* _MATERIALS PROVIDED_:
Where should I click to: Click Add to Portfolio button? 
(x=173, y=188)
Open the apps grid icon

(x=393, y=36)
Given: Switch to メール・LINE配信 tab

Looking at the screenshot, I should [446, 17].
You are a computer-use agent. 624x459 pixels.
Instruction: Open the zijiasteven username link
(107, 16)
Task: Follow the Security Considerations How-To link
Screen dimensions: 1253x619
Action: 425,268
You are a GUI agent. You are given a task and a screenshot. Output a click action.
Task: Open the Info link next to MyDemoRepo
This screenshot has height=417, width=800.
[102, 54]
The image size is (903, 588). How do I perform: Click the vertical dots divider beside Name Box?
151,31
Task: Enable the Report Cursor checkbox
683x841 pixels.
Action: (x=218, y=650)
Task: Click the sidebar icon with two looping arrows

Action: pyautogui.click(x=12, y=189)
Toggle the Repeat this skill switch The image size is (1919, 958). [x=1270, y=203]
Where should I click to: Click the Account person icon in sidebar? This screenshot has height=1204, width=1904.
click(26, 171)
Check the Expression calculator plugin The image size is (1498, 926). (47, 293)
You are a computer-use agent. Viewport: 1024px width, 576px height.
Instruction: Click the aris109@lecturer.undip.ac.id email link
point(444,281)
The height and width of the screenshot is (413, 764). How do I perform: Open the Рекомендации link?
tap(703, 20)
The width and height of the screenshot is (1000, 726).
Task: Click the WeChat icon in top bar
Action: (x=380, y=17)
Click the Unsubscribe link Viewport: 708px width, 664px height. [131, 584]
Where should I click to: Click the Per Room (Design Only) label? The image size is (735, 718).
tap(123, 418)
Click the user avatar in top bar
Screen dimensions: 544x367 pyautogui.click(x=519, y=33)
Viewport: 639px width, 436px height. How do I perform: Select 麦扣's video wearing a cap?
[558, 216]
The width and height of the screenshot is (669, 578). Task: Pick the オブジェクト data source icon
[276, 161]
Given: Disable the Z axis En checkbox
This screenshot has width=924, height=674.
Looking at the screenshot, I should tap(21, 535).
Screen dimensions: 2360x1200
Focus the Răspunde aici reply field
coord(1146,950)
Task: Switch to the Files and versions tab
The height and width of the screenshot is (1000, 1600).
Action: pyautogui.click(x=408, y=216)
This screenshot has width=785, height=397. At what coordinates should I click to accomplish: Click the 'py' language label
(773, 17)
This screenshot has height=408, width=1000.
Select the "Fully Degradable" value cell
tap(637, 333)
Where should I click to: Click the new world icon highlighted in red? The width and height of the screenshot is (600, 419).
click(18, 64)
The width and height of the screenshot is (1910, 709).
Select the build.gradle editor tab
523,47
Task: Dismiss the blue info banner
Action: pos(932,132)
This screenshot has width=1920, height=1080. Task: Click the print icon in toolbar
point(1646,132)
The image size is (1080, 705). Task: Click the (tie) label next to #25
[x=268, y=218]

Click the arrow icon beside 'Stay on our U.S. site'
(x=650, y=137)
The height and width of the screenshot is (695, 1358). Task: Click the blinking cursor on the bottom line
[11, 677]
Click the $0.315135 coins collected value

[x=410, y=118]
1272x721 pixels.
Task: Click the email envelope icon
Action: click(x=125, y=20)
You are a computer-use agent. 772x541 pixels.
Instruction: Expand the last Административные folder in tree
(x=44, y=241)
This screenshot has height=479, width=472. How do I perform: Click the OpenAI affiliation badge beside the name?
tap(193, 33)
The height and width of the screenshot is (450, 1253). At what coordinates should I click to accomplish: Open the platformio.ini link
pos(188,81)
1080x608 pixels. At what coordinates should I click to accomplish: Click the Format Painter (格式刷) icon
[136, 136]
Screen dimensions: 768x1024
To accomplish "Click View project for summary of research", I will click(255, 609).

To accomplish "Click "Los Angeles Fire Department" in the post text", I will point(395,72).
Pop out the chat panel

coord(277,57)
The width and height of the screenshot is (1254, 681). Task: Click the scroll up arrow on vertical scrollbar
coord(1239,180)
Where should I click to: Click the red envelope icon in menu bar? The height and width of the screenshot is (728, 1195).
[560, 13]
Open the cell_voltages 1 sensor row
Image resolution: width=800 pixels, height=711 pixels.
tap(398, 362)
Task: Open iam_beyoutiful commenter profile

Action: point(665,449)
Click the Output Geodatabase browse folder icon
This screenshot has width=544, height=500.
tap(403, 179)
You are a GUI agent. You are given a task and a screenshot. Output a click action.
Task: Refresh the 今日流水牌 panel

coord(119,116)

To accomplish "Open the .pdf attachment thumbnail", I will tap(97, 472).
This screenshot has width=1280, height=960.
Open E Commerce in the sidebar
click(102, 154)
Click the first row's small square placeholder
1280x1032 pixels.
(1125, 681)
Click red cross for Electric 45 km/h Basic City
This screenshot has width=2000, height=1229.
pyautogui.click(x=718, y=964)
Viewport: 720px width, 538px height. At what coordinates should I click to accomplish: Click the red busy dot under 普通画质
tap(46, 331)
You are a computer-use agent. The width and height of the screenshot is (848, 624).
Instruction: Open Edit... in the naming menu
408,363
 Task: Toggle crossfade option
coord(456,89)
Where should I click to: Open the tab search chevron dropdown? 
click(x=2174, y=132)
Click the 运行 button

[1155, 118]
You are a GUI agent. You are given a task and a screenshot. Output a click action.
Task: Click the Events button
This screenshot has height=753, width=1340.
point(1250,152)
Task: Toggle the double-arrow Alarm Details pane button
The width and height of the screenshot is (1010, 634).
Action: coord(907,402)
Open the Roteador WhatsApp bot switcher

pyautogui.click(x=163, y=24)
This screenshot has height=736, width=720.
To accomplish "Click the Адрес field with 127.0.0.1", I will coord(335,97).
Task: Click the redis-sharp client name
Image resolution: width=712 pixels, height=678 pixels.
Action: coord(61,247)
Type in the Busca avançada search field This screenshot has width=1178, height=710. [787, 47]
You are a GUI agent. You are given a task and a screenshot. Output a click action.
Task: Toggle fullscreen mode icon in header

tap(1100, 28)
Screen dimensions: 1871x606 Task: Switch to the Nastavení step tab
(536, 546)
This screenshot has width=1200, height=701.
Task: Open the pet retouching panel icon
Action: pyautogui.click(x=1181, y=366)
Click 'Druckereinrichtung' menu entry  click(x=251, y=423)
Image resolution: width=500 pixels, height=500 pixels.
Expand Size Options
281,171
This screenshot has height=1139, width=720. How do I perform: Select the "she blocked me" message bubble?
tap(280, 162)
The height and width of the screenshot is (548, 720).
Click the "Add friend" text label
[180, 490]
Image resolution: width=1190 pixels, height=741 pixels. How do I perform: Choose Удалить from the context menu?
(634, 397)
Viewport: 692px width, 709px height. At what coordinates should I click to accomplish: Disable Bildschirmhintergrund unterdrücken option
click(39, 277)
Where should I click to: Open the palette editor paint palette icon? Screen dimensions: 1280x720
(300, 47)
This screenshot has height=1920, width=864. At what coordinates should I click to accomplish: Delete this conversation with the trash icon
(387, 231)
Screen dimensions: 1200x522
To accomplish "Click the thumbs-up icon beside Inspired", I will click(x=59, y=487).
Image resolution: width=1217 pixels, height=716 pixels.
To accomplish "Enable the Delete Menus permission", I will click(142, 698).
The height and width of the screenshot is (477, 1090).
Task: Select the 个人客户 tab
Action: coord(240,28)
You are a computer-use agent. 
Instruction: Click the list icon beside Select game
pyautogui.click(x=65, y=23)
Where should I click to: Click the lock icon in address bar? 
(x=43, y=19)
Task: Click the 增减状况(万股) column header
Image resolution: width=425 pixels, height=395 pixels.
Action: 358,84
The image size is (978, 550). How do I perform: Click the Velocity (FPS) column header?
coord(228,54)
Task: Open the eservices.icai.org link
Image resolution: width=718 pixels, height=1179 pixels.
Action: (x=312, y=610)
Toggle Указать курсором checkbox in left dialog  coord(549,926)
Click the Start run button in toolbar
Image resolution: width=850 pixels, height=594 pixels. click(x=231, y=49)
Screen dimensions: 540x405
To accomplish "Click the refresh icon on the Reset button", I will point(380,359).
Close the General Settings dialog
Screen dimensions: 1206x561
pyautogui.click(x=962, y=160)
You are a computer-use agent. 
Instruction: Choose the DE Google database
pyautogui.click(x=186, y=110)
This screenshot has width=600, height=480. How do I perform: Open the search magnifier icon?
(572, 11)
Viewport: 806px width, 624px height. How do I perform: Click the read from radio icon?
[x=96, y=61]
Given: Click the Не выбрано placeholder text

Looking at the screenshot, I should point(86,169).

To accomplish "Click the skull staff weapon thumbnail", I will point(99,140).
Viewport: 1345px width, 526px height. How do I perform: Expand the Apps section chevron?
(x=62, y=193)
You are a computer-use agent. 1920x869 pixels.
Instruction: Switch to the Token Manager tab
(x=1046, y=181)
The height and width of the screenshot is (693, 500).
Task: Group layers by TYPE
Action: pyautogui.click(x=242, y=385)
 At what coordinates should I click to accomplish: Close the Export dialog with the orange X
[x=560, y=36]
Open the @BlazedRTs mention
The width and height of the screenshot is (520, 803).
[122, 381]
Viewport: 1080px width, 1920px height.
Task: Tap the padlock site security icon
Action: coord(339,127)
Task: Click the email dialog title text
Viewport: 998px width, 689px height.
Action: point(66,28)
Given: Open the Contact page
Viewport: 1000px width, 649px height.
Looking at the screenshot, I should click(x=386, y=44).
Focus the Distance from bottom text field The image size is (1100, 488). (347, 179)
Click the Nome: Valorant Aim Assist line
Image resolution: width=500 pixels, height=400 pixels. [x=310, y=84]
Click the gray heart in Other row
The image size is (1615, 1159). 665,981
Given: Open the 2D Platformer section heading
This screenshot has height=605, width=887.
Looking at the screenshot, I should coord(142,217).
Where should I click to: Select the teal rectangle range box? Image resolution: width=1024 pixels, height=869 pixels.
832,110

* _TASK ITEM_:
Exactly as written, please transcribe the lines from the start of the records above to the line that holds "Check the Expression", both ends included.

* _SOLUTION TO THE EXERCISE_:
Where should I click to: Click Add to Portfolio button? 
(x=173, y=188)
Open the apps grid icon

(x=393, y=36)
Given: Switch to メール・LINE配信 tab

Looking at the screenshot, I should [446, 17].
You are a computer-use agent. 624x459 pixels.
Instruction: Open the zijiasteven username link
(107, 16)
Task: Follow the Security Considerations How-To link
Screen dimensions: 1253x619
Action: 425,268
You are a GUI agent. You are given a task and a screenshot. Output a click action.
Task: Open the Info link next to MyDemoRepo
This screenshot has height=417, width=800.
[102, 54]
The image size is (903, 588). How do I perform: Click the vertical dots divider beside Name Box?
151,31
Task: Enable the Report Cursor checkbox
683x841 pixels.
Action: (x=218, y=650)
Task: Click the sidebar icon with two looping arrows

Action: pyautogui.click(x=12, y=189)
Toggle the Repeat this skill switch The image size is (1919, 958). [x=1270, y=203]
Where should I click to: Click the Account person icon in sidebar? This screenshot has height=1204, width=1904.
click(26, 171)
Check the Expression calculator plugin The image size is (1498, 926). (47, 293)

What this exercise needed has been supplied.